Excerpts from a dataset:
____________

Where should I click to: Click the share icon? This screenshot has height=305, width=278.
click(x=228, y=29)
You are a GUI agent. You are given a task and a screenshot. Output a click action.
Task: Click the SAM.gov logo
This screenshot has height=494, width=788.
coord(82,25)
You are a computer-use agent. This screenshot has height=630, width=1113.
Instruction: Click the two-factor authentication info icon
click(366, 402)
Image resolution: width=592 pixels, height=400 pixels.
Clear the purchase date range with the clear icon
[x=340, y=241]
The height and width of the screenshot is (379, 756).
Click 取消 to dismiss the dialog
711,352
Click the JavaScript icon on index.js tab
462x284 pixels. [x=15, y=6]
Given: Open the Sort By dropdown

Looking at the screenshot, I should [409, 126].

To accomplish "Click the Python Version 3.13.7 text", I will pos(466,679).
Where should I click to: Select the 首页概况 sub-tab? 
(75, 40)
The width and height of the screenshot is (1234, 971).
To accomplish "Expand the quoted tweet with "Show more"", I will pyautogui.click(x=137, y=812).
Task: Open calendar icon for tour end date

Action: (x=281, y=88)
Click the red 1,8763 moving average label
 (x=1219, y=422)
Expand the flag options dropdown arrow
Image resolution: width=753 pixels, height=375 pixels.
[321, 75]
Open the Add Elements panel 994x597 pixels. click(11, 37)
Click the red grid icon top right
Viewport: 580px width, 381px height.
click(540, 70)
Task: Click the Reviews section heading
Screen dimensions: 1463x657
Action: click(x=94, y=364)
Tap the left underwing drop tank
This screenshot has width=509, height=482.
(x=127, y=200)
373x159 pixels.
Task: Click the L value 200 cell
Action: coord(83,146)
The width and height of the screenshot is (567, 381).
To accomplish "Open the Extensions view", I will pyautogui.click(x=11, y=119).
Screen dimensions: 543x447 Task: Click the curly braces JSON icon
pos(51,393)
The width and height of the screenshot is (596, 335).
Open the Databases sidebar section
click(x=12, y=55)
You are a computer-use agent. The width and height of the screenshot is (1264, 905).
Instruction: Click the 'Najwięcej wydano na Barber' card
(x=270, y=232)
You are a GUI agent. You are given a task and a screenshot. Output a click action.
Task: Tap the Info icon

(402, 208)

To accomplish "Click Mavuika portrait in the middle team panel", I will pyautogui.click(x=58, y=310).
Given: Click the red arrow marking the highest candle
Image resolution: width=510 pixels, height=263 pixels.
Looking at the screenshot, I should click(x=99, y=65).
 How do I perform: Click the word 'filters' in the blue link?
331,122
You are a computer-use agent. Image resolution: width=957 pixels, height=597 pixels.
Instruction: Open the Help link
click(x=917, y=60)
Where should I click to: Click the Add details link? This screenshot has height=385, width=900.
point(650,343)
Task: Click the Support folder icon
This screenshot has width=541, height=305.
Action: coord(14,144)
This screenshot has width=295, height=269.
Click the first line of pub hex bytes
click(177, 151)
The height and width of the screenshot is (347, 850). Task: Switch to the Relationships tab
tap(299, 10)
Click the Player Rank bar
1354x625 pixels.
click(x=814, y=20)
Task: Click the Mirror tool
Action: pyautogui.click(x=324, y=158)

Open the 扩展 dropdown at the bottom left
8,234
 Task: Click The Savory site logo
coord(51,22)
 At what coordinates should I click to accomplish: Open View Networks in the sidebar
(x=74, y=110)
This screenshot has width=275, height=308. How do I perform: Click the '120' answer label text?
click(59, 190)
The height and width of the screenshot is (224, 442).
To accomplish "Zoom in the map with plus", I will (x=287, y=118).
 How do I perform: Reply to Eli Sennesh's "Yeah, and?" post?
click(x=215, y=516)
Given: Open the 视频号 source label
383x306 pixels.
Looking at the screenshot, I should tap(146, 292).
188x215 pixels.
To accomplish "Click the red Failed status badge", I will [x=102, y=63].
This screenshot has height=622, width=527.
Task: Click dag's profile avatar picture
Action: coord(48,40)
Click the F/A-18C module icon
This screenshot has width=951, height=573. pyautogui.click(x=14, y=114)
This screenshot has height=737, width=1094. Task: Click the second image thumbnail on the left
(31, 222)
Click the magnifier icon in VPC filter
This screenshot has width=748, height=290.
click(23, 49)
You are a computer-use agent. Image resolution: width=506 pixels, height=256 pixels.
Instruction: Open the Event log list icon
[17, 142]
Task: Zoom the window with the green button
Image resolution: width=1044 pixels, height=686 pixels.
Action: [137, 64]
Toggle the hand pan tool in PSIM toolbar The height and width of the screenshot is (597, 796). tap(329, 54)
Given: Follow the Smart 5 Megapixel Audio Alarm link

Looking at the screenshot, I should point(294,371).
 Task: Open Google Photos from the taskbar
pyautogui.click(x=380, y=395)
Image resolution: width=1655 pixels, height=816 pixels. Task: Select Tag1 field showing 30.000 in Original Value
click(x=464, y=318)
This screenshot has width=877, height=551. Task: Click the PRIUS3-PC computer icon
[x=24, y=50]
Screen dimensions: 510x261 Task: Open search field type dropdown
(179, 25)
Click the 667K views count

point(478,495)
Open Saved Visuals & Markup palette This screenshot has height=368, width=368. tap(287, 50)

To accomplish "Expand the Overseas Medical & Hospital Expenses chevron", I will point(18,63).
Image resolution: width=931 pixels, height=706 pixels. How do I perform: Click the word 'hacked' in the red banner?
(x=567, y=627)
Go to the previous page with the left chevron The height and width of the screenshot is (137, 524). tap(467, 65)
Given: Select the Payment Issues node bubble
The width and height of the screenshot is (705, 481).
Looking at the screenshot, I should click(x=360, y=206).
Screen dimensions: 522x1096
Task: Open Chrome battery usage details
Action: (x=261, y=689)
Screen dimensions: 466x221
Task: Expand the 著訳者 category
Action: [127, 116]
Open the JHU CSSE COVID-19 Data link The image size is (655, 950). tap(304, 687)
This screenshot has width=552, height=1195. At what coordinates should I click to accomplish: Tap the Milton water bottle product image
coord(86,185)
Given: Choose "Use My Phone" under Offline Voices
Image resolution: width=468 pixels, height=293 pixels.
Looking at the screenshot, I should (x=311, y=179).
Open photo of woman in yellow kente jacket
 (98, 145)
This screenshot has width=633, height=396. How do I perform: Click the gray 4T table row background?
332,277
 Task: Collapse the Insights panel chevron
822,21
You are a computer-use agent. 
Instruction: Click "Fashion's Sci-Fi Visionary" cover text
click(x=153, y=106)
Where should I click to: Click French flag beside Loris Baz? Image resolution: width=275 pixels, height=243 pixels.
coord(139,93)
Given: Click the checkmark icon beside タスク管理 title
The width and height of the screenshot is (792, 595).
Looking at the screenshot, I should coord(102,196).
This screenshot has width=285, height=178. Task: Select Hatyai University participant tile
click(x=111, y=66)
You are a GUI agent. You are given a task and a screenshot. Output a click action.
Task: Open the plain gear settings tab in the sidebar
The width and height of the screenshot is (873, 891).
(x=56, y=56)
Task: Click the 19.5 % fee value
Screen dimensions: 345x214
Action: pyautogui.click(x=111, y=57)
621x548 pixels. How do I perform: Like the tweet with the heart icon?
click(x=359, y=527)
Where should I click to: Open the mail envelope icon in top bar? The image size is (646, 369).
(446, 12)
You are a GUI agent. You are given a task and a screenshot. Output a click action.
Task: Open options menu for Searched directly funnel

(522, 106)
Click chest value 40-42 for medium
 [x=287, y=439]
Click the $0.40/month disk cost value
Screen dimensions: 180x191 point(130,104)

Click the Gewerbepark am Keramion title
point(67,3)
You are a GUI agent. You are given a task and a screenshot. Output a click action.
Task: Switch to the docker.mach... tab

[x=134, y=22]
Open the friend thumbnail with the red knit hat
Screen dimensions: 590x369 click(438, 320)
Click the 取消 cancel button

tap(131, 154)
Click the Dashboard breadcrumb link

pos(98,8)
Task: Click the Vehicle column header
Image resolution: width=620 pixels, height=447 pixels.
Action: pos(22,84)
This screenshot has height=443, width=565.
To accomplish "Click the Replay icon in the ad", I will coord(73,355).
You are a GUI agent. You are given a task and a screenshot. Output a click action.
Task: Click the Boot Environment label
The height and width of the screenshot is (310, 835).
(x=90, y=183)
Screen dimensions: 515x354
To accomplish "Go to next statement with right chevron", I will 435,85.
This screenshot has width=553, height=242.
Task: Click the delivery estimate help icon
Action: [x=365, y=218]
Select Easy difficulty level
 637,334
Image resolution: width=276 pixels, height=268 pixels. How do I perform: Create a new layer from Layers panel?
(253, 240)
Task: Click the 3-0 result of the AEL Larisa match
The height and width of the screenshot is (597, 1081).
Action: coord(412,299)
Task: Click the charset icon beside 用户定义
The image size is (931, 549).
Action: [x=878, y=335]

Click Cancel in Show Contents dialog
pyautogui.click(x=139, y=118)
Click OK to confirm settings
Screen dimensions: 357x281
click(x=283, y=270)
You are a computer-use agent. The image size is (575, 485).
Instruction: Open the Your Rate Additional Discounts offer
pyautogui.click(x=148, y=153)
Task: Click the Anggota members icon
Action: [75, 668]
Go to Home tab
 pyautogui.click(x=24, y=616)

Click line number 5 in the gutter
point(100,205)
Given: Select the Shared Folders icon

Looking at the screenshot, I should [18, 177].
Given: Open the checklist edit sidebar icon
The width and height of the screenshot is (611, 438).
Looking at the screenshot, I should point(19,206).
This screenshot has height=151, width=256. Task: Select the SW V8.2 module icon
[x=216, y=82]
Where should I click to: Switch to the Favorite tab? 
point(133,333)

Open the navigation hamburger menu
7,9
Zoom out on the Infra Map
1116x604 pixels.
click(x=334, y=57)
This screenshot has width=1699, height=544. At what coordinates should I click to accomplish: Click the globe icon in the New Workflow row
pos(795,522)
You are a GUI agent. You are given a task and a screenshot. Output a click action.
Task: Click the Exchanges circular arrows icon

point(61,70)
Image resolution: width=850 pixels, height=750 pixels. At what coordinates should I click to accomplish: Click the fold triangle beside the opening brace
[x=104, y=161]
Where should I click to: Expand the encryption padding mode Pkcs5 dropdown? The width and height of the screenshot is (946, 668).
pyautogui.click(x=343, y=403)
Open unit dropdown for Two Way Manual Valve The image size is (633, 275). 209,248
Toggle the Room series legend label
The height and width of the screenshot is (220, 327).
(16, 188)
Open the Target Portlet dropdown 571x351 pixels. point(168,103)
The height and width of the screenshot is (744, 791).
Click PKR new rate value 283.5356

____________

▸ **What is required**: Produce an exact repeat of the lines from the one containing "Screen dimensions: 357x281" through the last line of the data, and nothing more.

▸ **Result below**:
Screen dimensions: 357x281
click(x=283, y=270)
You are a computer-use agent. The image size is (575, 485).
Instruction: Open the Your Rate Additional Discounts offer
pyautogui.click(x=148, y=153)
Task: Click the Anggota members icon
Action: [75, 668]
Go to Home tab
 pyautogui.click(x=24, y=616)

Click line number 5 in the gutter
point(100,205)
Given: Select the Shared Folders icon

Looking at the screenshot, I should [18, 177].
Given: Open the checklist edit sidebar icon
The width and height of the screenshot is (611, 438).
Looking at the screenshot, I should point(19,206).
This screenshot has height=151, width=256. Task: Select the SW V8.2 module icon
[x=216, y=82]
Where should I click to: Switch to the Favorite tab? 
point(133,333)

Open the navigation hamburger menu
7,9
Zoom out on the Infra Map
1116x604 pixels.
click(x=334, y=57)
This screenshot has width=1699, height=544. At what coordinates should I click to accomplish: Click the globe icon in the New Workflow row
pos(795,522)
You are a GUI agent. You are given a task and a screenshot. Output a click action.
Task: Click the Exchanges circular arrows icon

point(61,70)
Image resolution: width=850 pixels, height=750 pixels. At what coordinates should I click to accomplish: Click the fold triangle beside the opening brace
[x=104, y=161]
Where should I click to: Expand the encryption padding mode Pkcs5 dropdown? The width and height of the screenshot is (946, 668).
pyautogui.click(x=343, y=403)
Open unit dropdown for Two Way Manual Valve The image size is (633, 275). 209,248
Toggle the Room series legend label
The height and width of the screenshot is (220, 327).
(16, 188)
Open the Target Portlet dropdown 571x351 pixels. point(168,103)
The height and width of the screenshot is (744, 791).
Click PKR new rate value 283.5356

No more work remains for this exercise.